§ STATED TASK 1: In the post about the science fiction editor's note, who is named as the author of the paper the note introduces?

I found this disclaimer, from the "Editor," to be quite stunning:

Some Editor at Mormon Interpreter wrote:
[Editor’s Note: As stated in the formal mission statement of the Interpreter Foundation, we try to draw upon a “wide range of ancillary disciplines” (including literature and culture) to help illustrate the truths of the gospel and the reality of the Restoration. Even so, some may never have considered how one particular literary genre — science fiction — can fit into such an effort. Indeed, some may scoff at the genre entirely and presume it has no place in academic discourse. Owing to the fact that science fiction attempts to create future worlds and that those worlds necessarily reflect a “world view” consistent with the cultural views of the authors, it can be helpful to at least consider those views. When you further consider that Joseph Smith described and promoted a future world that he credited to revelation and interaction with the divine, we can learn new insights by comparing the man-made views of our potential future with the revealed views of our future. In this paper, author Jeff Lindsay does just that, comparing our place in the universe as viewed through the lens of cutting-edge science fiction with our place in the universe as viewed through the lens of the founding prophet of the Restoration. We found this effort both intriguing and interesting. My hope is that you will consider this somewhat “out of the box” approach both enjoyable and worthwhile.]


What a bizarre comment. "Ancillary disciplines"? Literary studies is arguably *the* best discipline by which to study the Book of Mormon; certainly, fields like history and archaeology have been complete disasters. (Also: "culture" is *not* an academic discipline, I'm afraid....) And what is this: "some may scoff at the genre entirely and presume it has no place in academic discourse." Who actually thinks this? Are 1984 and Brave New World both "degenerate" works of half-baked "literature"? (And, for that matter: to what extent does either of those novels help to shed light on the Restored Gospel?)

§ RECORD LIST:
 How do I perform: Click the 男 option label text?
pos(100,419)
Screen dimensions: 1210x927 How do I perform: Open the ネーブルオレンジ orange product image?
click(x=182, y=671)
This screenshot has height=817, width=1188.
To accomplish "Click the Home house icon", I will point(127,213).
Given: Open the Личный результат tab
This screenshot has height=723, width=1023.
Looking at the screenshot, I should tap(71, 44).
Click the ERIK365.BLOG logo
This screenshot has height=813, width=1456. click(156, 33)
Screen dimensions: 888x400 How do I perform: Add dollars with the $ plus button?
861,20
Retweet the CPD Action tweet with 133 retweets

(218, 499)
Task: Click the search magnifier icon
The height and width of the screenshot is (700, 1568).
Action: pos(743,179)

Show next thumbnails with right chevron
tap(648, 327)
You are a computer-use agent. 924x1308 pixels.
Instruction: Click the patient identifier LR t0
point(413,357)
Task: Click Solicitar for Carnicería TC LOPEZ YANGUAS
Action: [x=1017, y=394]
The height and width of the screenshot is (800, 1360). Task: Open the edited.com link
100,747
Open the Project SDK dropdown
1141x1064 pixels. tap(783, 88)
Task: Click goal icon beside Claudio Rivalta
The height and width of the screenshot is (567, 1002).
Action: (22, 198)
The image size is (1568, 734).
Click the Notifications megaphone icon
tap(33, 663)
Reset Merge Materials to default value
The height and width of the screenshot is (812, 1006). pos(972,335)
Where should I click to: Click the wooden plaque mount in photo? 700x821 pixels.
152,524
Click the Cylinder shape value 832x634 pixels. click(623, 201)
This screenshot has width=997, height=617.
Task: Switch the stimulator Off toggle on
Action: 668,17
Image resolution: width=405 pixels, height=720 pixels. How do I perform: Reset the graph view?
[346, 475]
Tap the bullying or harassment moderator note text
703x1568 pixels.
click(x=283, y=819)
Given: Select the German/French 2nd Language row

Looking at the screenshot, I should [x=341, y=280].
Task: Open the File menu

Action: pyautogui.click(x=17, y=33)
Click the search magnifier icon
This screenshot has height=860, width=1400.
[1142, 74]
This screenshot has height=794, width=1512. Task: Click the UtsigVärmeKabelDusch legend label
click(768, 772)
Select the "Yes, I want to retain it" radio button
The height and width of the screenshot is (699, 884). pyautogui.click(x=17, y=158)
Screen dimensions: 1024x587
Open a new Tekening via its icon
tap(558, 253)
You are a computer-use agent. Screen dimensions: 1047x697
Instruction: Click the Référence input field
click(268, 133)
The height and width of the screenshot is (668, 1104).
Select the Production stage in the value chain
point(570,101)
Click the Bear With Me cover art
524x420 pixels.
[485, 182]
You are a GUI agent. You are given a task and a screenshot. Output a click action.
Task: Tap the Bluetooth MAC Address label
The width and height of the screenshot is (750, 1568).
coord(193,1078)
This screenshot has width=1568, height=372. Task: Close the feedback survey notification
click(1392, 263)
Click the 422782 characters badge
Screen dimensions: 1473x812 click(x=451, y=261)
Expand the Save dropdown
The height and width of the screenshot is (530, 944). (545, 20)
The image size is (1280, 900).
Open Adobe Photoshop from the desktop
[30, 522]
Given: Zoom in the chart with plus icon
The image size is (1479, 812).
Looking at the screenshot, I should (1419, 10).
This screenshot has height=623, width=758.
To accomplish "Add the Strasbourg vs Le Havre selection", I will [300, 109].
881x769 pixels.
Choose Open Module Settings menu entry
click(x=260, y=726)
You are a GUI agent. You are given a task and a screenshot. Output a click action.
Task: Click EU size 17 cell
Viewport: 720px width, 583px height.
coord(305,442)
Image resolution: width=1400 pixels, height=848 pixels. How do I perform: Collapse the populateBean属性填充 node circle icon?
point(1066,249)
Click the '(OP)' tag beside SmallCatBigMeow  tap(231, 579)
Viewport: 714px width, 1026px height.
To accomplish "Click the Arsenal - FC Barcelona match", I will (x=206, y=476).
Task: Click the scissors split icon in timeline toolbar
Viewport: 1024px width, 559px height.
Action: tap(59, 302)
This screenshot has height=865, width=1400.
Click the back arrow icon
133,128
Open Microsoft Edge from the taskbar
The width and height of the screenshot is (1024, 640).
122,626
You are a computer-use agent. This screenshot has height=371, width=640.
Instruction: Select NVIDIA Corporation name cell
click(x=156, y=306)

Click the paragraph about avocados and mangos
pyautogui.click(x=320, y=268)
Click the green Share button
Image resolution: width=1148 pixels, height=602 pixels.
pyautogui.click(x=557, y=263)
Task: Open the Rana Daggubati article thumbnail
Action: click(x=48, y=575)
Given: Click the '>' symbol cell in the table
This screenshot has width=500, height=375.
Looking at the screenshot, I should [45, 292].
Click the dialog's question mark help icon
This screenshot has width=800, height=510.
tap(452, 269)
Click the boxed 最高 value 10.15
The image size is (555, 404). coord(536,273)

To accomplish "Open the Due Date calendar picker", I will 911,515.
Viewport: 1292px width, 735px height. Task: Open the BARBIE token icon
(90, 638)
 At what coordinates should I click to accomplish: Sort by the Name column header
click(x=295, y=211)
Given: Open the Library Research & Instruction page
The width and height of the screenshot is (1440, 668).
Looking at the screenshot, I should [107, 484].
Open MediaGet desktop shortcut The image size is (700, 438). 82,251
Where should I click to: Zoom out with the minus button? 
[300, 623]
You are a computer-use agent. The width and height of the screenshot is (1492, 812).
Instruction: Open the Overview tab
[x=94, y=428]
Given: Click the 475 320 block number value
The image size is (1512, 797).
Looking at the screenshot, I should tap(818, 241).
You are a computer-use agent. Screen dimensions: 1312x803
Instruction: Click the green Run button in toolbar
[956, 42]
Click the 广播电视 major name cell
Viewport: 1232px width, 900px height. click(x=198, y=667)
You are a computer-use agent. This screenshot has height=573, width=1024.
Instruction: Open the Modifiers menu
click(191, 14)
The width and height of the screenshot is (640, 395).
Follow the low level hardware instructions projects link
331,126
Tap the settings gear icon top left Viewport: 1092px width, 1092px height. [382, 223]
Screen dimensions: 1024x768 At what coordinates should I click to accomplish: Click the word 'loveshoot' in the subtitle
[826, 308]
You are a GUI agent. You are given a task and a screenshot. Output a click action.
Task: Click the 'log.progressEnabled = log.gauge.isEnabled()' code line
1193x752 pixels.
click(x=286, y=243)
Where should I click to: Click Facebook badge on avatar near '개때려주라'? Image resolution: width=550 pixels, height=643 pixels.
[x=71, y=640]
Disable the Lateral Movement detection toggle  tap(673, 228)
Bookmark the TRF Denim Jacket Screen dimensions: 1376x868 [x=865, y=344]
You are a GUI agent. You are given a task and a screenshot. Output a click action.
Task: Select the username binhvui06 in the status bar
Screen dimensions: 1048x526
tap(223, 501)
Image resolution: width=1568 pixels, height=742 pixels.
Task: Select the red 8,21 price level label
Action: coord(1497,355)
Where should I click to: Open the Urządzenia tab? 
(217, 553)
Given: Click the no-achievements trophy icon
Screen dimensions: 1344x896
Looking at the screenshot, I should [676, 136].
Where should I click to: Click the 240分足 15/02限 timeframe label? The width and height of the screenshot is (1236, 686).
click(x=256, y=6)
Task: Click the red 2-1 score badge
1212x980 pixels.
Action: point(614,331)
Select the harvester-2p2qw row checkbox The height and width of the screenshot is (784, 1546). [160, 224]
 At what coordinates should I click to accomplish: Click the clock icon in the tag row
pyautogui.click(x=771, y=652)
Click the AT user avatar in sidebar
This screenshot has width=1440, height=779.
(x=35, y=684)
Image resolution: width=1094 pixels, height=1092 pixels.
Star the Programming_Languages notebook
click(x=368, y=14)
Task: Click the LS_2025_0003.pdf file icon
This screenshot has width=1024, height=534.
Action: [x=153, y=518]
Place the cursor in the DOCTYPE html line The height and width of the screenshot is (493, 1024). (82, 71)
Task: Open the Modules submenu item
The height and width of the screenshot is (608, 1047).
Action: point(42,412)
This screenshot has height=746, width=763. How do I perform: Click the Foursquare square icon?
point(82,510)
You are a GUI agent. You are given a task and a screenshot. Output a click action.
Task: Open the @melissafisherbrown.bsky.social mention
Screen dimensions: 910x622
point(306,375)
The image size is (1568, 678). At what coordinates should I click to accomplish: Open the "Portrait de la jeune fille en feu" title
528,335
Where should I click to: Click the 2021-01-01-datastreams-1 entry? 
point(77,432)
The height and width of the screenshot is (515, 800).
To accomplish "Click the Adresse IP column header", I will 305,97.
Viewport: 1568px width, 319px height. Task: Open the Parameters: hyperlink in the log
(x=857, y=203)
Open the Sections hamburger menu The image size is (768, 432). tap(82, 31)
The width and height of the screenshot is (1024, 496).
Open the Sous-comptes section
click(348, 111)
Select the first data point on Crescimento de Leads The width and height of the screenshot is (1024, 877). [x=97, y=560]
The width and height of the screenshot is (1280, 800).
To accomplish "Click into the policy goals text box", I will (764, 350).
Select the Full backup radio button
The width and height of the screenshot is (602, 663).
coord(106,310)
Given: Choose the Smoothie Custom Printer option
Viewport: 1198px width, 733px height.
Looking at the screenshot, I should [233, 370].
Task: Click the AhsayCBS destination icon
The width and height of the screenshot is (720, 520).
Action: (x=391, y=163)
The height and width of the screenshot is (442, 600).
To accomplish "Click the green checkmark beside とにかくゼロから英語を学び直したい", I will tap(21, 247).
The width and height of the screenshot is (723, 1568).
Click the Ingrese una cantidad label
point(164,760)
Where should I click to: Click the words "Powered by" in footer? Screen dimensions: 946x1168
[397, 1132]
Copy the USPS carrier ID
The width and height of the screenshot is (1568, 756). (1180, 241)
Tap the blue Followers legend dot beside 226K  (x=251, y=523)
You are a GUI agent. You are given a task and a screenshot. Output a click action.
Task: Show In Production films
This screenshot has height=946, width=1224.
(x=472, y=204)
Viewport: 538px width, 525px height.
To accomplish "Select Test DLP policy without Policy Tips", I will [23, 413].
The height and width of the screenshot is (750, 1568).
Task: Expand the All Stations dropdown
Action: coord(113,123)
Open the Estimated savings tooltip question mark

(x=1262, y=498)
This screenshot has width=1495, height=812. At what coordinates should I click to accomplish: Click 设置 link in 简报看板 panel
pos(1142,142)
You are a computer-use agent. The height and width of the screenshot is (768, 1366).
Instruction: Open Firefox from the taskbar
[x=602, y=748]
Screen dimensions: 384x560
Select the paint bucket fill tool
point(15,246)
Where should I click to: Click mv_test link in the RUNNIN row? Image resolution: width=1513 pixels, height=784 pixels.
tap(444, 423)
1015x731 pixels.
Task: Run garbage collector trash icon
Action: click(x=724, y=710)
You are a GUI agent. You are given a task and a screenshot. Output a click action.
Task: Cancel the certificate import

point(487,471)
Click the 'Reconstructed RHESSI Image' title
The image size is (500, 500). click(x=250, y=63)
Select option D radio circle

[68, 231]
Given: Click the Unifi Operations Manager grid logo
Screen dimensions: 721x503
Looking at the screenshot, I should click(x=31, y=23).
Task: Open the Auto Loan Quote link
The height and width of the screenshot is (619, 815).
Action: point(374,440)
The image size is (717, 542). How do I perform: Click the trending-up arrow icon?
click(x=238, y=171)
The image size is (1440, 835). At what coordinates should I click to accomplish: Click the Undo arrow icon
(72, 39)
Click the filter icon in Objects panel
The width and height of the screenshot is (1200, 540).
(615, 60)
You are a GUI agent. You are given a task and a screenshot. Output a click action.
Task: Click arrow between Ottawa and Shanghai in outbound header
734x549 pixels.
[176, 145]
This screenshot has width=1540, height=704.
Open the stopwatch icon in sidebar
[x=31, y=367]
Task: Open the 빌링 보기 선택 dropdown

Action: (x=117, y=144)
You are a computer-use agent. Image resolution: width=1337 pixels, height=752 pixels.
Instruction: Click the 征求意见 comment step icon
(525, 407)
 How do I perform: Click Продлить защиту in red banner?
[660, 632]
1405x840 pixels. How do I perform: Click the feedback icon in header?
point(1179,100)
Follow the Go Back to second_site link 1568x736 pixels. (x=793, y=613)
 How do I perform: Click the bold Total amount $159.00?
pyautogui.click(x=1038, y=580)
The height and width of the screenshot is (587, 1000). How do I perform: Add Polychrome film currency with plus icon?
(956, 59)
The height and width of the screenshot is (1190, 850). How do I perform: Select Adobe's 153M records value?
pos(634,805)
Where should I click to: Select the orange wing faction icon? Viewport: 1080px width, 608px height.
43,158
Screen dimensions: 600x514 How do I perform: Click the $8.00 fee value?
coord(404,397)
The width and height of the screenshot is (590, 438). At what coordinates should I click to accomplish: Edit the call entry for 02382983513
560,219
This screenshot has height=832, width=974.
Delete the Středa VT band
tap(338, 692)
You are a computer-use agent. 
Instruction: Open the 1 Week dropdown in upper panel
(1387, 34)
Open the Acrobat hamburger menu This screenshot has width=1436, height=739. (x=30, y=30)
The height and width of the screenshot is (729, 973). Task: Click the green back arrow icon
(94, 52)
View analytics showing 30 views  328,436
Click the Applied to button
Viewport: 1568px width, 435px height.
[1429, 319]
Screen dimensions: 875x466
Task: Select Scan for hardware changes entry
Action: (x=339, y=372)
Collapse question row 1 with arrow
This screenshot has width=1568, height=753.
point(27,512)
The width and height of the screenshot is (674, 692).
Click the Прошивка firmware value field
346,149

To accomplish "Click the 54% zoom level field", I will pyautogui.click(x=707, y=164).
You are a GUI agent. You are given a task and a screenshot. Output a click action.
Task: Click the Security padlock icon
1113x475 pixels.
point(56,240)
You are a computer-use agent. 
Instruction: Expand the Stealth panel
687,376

§ STATED TASK 2: Transcribe the records word for word, beginning with their first line and stopping after the line that contains "tap(648, 327)".

§ ANSWER 1: Jeff Lindsay

§ ANSWER 2:
 How do I perform: Click the 男 option label text?
pos(100,419)
Screen dimensions: 1210x927 How do I perform: Open the ネーブルオレンジ orange product image?
click(x=182, y=671)
This screenshot has height=817, width=1188.
To accomplish "Click the Home house icon", I will point(127,213).
Given: Open the Личный результат tab
This screenshot has height=723, width=1023.
Looking at the screenshot, I should tap(71, 44).
Click the ERIK365.BLOG logo
This screenshot has height=813, width=1456. click(156, 33)
Screen dimensions: 888x400 How do I perform: Add dollars with the $ plus button?
861,20
Retweet the CPD Action tweet with 133 retweets

(218, 499)
Task: Click the search magnifier icon
The height and width of the screenshot is (700, 1568).
Action: pos(743,179)

Show next thumbnails with right chevron
tap(648, 327)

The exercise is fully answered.